[Start DATA SHOWN]

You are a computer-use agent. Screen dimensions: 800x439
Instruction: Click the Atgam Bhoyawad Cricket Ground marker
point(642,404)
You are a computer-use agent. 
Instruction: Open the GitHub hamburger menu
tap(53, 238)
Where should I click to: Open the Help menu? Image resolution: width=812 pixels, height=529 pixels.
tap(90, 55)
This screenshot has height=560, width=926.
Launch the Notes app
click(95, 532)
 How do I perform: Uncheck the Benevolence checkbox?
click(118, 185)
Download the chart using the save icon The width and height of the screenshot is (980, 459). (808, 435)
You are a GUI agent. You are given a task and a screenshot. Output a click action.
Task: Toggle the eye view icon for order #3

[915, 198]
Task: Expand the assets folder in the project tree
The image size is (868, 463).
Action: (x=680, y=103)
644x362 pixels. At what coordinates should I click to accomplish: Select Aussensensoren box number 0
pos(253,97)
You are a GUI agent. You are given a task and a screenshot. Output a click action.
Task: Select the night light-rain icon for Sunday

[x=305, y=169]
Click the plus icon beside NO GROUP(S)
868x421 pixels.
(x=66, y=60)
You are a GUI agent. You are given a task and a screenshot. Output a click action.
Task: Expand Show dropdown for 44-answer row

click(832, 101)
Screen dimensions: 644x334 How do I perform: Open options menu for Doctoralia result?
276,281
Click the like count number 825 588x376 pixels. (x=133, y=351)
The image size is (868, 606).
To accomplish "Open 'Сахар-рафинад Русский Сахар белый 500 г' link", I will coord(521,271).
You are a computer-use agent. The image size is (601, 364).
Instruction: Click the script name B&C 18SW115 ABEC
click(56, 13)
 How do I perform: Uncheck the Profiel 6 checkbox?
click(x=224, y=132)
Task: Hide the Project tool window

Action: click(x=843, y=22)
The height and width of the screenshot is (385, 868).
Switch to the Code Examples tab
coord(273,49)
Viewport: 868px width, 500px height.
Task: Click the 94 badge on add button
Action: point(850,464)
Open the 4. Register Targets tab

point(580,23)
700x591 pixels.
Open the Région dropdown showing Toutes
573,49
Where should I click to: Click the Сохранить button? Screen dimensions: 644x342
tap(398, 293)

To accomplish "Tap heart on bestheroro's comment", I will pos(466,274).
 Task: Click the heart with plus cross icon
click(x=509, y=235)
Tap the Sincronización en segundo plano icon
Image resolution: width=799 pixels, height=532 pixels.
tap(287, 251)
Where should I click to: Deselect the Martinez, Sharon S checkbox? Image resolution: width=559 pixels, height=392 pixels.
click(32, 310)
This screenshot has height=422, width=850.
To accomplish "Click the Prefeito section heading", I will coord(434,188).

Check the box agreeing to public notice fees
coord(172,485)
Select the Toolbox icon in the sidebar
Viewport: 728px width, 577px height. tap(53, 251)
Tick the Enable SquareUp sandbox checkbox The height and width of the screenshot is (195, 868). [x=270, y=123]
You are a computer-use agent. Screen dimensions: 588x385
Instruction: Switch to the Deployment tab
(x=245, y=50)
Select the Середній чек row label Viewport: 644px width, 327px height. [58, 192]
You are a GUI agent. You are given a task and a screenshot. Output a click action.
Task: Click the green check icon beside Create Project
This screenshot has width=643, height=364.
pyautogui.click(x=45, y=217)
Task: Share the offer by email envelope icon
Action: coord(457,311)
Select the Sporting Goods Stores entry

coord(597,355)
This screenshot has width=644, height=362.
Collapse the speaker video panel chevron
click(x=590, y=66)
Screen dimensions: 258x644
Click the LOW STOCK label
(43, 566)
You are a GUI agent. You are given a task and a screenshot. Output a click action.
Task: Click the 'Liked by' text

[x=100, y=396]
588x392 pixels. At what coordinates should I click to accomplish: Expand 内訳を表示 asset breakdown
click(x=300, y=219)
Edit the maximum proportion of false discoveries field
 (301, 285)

[End DATA SHOWN]

### OBJECTIVE
Copy out the stored entries from the start through the line containing "Click the like", with both ends included.

### REPLY
You are a computer-use agent. Screen dimensions: 800x439
Instruction: Click the Atgam Bhoyawad Cricket Ground marker
point(642,404)
You are a computer-use agent. 
Instruction: Open the GitHub hamburger menu
tap(53, 238)
Where should I click to: Open the Help menu? Image resolution: width=812 pixels, height=529 pixels.
tap(90, 55)
This screenshot has height=560, width=926.
Launch the Notes app
click(95, 532)
 How do I perform: Uncheck the Benevolence checkbox?
click(118, 185)
Download the chart using the save icon The width and height of the screenshot is (980, 459). (808, 435)
You are a GUI agent. You are given a task and a screenshot. Output a click action.
Task: Toggle the eye view icon for order #3

[915, 198]
Task: Expand the assets folder in the project tree
The image size is (868, 463).
Action: (x=680, y=103)
644x362 pixels. At what coordinates should I click to accomplish: Select Aussensensoren box number 0
pos(253,97)
You are a GUI agent. You are given a task and a screenshot. Output a click action.
Task: Select the night light-rain icon for Sunday

[x=305, y=169]
Click the plus icon beside NO GROUP(S)
868x421 pixels.
(x=66, y=60)
You are a GUI agent. You are given a task and a screenshot. Output a click action.
Task: Expand Show dropdown for 44-answer row

click(832, 101)
Screen dimensions: 644x334 How do I perform: Open options menu for Doctoralia result?
276,281
Click the like count number 825 588x376 pixels. (x=133, y=351)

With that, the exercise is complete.